(Pixel coordinate grounding data)
>>

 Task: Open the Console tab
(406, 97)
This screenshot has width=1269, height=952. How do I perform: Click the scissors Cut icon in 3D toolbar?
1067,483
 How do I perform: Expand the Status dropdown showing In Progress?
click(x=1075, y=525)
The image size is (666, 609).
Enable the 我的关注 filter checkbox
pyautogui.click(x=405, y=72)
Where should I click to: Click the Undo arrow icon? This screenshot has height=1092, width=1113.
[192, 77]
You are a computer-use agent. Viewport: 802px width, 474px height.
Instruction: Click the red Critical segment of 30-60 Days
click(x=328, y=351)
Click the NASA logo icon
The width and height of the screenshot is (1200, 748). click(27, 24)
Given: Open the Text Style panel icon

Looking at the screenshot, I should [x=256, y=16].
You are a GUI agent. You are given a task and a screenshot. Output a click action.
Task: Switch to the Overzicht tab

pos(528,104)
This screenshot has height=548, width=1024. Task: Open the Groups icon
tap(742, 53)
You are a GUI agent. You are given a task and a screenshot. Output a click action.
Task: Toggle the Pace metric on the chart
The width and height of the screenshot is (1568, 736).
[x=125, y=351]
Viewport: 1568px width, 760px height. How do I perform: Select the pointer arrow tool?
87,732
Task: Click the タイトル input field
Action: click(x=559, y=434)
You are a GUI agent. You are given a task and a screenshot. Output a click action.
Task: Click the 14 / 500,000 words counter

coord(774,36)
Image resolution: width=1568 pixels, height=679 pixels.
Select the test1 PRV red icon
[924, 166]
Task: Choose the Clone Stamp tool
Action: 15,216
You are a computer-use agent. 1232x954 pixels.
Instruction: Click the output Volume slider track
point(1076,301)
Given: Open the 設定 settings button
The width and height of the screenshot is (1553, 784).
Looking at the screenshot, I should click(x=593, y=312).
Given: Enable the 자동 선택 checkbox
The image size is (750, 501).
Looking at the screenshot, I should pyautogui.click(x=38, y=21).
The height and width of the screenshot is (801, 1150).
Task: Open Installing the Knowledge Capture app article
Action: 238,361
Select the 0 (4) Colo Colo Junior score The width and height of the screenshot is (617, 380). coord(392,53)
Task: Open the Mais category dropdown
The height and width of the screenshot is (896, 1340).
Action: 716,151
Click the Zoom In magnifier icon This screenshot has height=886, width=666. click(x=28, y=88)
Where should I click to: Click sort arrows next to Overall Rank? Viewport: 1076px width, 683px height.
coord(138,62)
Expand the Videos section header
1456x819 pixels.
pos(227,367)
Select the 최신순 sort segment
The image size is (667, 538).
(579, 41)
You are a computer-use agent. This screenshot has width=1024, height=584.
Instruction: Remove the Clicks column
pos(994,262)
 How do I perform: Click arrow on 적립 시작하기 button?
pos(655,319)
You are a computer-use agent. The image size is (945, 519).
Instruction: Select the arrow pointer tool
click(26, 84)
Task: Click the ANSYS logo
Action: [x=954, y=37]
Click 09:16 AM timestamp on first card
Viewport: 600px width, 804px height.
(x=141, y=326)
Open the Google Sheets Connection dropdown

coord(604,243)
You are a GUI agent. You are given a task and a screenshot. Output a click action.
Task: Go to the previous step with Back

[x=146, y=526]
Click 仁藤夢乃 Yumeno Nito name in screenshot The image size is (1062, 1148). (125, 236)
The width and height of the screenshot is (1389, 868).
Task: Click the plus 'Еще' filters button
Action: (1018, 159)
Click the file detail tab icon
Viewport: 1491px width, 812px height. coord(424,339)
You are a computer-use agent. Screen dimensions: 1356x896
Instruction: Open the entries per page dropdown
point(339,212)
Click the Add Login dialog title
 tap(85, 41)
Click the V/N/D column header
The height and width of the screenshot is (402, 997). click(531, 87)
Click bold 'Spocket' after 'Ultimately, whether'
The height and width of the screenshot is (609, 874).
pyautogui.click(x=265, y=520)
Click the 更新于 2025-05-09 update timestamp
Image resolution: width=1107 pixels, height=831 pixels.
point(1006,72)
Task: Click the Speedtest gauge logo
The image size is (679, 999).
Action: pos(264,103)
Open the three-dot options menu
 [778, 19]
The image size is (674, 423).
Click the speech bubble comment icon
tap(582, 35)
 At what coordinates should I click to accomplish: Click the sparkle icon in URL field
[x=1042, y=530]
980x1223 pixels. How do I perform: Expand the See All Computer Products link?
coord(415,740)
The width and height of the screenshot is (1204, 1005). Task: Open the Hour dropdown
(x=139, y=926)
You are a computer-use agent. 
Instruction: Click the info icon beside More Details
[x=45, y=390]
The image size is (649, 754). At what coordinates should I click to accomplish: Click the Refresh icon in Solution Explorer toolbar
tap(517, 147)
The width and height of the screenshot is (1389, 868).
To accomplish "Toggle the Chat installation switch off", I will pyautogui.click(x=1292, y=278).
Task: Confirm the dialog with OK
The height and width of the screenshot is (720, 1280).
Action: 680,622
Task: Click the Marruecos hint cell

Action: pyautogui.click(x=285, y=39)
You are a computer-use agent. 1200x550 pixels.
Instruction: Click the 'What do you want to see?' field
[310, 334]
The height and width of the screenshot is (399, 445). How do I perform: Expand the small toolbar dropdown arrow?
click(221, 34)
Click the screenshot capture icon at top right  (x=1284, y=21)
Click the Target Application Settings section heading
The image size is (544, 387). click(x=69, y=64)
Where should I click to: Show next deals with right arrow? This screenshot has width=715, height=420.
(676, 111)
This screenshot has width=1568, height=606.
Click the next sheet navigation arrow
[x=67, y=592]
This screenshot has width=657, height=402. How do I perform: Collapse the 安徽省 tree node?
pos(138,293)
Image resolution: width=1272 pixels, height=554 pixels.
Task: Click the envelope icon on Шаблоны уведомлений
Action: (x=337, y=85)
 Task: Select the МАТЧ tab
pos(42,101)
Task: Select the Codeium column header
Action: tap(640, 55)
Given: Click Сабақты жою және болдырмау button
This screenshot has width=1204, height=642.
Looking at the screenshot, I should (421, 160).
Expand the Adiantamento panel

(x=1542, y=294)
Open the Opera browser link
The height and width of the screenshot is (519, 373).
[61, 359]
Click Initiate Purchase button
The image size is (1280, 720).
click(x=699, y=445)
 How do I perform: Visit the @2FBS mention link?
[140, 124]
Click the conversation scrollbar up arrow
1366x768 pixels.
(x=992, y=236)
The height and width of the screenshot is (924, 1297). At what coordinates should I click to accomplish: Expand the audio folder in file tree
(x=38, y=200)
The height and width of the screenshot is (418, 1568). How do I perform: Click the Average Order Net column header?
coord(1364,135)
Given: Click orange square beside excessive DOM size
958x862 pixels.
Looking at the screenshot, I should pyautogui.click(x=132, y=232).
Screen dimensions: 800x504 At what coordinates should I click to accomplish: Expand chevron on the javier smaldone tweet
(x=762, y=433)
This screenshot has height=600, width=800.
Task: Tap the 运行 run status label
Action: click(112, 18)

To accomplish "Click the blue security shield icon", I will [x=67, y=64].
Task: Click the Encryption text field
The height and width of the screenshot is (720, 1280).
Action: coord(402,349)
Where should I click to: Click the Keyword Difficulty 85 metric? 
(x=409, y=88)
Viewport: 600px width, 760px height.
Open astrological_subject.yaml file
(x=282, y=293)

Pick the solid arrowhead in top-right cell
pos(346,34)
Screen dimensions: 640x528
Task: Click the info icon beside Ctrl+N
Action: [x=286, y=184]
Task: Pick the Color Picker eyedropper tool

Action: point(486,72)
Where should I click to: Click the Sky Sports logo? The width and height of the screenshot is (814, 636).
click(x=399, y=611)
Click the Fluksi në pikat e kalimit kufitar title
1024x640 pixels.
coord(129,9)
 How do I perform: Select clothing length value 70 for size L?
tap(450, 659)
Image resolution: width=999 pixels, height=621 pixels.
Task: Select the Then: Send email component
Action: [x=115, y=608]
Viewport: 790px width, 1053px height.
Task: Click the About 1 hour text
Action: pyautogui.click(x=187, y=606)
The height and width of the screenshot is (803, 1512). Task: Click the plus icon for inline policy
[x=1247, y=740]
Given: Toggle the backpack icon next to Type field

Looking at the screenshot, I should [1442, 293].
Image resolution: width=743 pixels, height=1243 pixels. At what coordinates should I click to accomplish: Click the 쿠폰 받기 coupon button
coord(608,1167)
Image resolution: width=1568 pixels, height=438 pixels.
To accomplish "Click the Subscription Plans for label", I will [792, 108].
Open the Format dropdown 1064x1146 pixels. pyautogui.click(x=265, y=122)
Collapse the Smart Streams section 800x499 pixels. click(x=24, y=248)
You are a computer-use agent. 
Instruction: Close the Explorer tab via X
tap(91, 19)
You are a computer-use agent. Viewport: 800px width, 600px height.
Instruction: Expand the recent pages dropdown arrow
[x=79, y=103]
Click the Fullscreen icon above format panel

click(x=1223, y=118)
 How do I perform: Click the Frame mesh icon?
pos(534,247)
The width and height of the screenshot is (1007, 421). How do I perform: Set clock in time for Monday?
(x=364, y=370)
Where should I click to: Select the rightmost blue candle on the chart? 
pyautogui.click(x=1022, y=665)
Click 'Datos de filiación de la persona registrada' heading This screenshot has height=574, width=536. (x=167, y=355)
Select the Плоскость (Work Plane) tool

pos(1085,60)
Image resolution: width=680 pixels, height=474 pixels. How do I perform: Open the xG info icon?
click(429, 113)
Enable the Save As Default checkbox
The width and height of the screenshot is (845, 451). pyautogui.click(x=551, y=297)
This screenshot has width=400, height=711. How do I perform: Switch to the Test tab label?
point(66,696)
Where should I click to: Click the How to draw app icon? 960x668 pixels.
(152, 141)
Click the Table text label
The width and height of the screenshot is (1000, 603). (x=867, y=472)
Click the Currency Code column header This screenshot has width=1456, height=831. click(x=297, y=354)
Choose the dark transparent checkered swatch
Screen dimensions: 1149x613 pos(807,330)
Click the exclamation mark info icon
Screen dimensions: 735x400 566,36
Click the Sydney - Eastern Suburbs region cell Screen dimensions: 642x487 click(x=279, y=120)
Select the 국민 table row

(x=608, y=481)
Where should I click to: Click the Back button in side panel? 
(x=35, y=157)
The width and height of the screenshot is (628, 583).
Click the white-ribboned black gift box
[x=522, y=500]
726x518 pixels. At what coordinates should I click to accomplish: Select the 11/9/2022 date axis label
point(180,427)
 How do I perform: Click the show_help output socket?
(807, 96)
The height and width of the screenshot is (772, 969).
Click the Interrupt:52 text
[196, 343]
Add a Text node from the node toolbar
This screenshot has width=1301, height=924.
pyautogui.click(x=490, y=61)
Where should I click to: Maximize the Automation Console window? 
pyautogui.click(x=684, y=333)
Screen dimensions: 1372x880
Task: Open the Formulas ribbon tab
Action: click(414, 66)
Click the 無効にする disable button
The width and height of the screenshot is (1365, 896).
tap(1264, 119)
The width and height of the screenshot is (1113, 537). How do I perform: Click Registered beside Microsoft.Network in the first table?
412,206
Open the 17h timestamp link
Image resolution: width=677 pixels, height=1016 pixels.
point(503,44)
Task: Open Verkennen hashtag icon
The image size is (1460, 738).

<<

(EXERCISE DETAILS) Beginning with the line that holds "Where should I click to: Maximize", please return every line through the end of the data, exactly as written.

(SOLUTION FOR THIS PROBLEM)
Where should I click to: Maximize the Automation Console window? 
pyautogui.click(x=684, y=333)
Screen dimensions: 1372x880
Task: Open the Formulas ribbon tab
Action: click(414, 66)
Click the 無効にする disable button
The width and height of the screenshot is (1365, 896).
tap(1264, 119)
The width and height of the screenshot is (1113, 537). How do I perform: Click Registered beside Microsoft.Network in the first table?
412,206
Open the 17h timestamp link
Image resolution: width=677 pixels, height=1016 pixels.
point(503,44)
Task: Open Verkennen hashtag icon
The image size is (1460, 738).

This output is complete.